** PROBLEM STATEMENT **
Copy exactly the stretch of data below from the line with "196x127 pixels. How" through the line with "Task: Click 'e.s' in the return statement", including both of those lines.

+++

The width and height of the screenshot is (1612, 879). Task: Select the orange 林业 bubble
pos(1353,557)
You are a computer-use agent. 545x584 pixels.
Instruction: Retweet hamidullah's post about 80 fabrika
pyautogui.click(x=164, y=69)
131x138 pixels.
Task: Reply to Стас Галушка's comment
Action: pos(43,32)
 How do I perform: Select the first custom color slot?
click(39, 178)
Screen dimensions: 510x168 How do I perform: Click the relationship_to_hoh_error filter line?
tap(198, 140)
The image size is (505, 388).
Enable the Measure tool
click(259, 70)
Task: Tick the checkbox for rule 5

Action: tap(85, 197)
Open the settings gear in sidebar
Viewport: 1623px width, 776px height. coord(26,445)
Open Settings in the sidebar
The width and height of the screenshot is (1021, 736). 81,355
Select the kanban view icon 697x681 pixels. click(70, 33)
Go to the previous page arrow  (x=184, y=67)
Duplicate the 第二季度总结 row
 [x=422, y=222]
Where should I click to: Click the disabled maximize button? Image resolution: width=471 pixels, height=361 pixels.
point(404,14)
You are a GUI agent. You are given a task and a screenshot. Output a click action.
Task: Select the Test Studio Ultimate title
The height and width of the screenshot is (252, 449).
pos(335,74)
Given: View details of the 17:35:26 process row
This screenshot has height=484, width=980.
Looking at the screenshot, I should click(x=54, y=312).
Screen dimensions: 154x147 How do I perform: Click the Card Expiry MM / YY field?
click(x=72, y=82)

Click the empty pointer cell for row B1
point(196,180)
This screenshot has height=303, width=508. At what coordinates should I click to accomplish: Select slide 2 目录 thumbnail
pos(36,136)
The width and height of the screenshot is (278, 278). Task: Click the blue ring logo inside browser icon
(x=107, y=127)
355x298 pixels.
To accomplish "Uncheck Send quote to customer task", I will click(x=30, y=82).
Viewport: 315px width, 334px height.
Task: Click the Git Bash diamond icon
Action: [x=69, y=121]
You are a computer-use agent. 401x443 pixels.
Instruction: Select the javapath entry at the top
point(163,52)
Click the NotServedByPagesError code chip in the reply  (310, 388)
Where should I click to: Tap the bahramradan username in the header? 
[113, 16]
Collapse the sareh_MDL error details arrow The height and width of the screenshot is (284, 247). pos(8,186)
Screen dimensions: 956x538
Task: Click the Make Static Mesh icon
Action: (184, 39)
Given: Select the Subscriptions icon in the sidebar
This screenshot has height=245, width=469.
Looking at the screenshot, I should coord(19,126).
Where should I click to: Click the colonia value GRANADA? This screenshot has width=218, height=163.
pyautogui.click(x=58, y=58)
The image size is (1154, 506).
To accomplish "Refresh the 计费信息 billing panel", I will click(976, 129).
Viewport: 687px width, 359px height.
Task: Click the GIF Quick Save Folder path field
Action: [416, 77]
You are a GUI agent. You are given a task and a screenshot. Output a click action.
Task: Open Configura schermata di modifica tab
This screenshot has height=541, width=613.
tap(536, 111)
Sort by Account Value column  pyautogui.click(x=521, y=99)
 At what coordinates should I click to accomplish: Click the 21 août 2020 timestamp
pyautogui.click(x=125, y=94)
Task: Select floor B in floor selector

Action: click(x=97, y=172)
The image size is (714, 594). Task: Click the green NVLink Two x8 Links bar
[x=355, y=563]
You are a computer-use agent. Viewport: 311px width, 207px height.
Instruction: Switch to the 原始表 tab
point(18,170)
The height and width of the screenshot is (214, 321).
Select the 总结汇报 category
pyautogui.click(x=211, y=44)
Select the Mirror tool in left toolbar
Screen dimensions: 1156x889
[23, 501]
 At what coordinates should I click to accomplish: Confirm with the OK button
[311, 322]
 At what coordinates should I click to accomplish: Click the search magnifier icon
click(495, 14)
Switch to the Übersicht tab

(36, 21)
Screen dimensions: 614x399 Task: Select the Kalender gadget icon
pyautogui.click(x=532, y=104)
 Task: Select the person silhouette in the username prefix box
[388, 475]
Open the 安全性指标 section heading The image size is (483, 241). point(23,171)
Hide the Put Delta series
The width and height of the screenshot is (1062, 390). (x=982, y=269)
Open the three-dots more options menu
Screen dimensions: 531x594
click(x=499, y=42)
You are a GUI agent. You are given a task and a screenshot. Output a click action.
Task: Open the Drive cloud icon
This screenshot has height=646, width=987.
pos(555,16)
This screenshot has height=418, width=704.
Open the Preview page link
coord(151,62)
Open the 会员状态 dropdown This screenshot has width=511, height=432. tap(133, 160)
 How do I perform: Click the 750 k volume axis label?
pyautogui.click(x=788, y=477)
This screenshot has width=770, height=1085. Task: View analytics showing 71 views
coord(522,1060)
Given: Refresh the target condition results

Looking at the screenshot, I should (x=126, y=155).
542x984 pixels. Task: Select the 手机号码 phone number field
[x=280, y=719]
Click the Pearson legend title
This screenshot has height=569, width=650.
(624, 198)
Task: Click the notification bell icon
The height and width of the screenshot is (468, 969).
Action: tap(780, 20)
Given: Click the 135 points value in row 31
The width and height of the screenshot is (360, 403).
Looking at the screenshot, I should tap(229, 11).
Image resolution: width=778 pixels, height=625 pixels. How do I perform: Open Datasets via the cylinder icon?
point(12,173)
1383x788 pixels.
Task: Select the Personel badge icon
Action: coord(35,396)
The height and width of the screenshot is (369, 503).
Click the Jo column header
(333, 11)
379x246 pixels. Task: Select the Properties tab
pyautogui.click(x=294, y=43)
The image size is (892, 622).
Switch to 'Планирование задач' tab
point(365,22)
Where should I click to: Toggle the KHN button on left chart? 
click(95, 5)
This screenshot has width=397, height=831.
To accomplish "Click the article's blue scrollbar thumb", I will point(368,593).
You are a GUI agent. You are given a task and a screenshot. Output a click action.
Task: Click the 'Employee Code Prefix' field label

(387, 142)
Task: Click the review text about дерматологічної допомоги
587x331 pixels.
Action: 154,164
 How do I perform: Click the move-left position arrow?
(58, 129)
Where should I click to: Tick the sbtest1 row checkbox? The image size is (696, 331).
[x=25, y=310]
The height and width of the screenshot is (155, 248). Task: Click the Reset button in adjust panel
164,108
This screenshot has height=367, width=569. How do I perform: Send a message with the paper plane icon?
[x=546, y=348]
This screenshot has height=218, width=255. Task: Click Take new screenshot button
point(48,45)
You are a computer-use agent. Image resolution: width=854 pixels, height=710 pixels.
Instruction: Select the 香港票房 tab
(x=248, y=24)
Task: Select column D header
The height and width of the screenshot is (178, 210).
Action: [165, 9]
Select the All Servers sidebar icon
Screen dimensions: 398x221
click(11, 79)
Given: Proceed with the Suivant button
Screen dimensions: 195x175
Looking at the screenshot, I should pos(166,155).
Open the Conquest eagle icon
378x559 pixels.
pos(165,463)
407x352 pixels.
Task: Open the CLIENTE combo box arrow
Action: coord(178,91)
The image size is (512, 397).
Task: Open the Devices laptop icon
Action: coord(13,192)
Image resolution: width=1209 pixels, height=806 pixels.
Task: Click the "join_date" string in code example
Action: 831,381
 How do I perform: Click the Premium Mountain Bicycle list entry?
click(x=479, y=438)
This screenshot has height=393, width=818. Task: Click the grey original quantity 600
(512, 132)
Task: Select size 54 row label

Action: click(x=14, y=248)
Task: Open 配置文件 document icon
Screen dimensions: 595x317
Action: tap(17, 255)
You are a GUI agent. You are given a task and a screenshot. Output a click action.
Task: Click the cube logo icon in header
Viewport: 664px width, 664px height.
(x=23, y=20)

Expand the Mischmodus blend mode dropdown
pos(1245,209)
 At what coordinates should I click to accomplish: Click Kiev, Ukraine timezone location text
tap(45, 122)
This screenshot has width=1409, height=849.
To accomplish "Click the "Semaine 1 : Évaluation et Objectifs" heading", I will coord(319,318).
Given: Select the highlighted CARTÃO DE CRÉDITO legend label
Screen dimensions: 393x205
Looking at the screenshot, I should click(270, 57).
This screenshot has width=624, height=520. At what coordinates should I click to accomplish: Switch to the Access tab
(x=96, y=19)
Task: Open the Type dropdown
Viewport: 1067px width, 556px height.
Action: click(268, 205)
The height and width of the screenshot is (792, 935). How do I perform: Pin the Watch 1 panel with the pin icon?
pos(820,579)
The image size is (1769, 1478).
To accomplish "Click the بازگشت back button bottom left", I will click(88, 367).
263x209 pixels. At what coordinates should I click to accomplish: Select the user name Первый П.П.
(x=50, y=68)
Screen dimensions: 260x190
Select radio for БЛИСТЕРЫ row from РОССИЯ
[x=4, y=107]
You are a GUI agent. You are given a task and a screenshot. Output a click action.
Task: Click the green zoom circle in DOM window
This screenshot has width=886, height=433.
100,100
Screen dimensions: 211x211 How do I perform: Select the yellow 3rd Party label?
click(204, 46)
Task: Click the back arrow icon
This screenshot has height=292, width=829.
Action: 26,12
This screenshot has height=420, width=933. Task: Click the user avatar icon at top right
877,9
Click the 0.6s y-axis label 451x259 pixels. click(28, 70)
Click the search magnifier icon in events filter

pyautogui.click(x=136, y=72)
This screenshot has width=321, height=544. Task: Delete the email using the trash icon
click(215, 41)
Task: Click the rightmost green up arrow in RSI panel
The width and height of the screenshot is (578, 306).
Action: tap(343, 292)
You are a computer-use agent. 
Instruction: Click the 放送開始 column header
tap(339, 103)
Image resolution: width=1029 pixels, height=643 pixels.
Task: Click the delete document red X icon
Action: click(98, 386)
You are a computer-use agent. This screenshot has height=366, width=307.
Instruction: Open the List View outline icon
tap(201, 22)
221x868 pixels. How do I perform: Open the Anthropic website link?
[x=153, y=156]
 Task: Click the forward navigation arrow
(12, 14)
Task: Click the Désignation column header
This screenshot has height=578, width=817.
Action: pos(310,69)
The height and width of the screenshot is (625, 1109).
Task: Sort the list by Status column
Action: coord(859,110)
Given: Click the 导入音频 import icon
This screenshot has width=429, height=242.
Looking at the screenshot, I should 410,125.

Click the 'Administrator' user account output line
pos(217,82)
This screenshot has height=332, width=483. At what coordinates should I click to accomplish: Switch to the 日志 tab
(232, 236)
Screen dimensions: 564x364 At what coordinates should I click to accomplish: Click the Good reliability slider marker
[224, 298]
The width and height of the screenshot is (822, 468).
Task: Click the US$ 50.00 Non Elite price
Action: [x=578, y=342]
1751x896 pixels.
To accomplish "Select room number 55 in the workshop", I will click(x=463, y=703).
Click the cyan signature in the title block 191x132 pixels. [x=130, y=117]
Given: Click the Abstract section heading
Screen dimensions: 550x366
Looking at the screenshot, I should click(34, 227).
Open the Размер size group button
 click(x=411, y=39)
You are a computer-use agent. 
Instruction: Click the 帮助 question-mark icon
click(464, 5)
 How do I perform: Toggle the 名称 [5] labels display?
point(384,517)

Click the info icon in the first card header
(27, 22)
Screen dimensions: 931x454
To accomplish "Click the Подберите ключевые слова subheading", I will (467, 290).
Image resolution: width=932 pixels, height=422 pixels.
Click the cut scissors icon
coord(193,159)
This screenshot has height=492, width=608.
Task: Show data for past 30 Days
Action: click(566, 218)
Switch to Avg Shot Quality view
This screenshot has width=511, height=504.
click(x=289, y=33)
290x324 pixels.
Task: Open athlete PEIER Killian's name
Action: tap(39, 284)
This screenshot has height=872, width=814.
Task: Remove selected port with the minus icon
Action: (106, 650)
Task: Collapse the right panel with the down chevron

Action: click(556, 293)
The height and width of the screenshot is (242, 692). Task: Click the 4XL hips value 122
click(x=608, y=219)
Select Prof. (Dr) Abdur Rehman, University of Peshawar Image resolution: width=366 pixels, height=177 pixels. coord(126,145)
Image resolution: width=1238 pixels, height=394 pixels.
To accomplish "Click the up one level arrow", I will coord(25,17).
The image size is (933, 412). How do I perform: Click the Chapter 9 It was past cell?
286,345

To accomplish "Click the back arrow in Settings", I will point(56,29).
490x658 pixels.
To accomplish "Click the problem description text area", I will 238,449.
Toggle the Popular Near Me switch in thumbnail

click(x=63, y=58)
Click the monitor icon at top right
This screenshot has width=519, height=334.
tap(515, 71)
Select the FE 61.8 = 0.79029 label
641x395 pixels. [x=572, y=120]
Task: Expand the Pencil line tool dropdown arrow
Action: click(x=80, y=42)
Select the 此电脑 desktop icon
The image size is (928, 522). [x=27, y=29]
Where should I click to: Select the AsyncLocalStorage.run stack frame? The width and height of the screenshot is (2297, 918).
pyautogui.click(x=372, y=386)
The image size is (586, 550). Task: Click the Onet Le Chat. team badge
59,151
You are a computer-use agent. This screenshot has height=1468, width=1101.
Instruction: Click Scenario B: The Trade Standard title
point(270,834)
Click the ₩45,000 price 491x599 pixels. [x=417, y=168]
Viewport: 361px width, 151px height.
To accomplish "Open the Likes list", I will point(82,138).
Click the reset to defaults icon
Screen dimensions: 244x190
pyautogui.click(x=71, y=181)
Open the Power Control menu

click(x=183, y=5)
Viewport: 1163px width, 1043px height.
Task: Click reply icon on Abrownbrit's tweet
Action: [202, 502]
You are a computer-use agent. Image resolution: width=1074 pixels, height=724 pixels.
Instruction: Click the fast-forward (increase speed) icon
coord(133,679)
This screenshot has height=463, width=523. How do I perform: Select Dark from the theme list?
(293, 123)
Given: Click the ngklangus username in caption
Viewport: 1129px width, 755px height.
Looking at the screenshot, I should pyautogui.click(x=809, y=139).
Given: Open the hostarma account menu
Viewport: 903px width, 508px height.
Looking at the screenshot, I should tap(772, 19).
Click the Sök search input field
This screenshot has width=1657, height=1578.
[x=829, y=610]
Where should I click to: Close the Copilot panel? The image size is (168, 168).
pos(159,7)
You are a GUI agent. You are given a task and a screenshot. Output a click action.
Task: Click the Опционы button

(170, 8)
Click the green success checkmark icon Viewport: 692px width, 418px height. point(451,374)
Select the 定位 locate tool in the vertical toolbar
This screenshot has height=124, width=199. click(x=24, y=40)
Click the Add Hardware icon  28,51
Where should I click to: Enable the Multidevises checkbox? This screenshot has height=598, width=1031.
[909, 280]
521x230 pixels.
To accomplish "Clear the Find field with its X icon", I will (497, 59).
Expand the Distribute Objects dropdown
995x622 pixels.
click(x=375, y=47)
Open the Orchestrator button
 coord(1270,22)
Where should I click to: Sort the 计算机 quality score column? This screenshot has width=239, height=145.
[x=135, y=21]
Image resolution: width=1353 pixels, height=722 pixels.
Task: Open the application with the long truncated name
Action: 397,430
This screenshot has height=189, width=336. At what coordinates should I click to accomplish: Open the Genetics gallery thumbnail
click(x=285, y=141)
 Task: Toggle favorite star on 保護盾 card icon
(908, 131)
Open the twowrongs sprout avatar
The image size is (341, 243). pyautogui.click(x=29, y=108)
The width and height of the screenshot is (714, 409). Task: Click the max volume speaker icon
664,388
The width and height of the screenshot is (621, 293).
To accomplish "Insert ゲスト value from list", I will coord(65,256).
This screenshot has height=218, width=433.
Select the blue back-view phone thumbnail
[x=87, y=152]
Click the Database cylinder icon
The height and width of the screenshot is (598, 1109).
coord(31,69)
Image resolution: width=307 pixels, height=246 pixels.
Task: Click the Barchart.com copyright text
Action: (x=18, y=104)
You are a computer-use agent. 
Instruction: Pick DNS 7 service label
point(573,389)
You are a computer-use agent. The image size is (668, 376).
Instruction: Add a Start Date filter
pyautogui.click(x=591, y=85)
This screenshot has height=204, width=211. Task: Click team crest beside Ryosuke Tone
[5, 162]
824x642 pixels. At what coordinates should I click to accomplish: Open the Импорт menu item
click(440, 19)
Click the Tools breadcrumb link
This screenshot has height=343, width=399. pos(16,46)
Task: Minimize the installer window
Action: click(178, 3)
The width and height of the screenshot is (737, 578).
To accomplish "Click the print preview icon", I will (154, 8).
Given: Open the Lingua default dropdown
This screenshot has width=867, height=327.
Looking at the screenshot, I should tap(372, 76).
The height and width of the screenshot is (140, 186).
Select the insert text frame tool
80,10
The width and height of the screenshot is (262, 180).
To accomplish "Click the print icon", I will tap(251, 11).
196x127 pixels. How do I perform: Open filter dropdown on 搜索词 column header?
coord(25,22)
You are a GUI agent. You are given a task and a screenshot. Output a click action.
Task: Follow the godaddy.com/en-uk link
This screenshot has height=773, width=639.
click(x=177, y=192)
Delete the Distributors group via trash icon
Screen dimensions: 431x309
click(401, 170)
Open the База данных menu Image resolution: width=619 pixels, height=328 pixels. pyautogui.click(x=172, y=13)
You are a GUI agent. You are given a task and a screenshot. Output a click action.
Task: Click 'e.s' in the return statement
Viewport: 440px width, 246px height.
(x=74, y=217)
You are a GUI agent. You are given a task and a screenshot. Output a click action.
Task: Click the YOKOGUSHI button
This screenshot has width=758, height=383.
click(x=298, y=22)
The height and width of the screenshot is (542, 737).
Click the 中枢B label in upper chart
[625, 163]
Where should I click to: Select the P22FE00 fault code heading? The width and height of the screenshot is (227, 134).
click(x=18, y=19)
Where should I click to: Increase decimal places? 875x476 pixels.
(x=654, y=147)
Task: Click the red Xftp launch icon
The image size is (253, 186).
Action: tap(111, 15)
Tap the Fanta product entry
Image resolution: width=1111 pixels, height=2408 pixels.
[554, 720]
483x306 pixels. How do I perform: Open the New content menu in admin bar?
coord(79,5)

+++

** RESULT **
196x127 pixels. How do I perform: Open filter dropdown on 搜索词 column header?
coord(25,22)
You are a GUI agent. You are given a task and a screenshot. Output a click action.
Task: Follow the godaddy.com/en-uk link
This screenshot has height=773, width=639.
click(x=177, y=192)
Delete the Distributors group via trash icon
Screen dimensions: 431x309
click(401, 170)
Open the База данных menu Image resolution: width=619 pixels, height=328 pixels. pyautogui.click(x=172, y=13)
You are a GUI agent. You are given a task and a screenshot. Output a click action.
Task: Click 'e.s' in the return statement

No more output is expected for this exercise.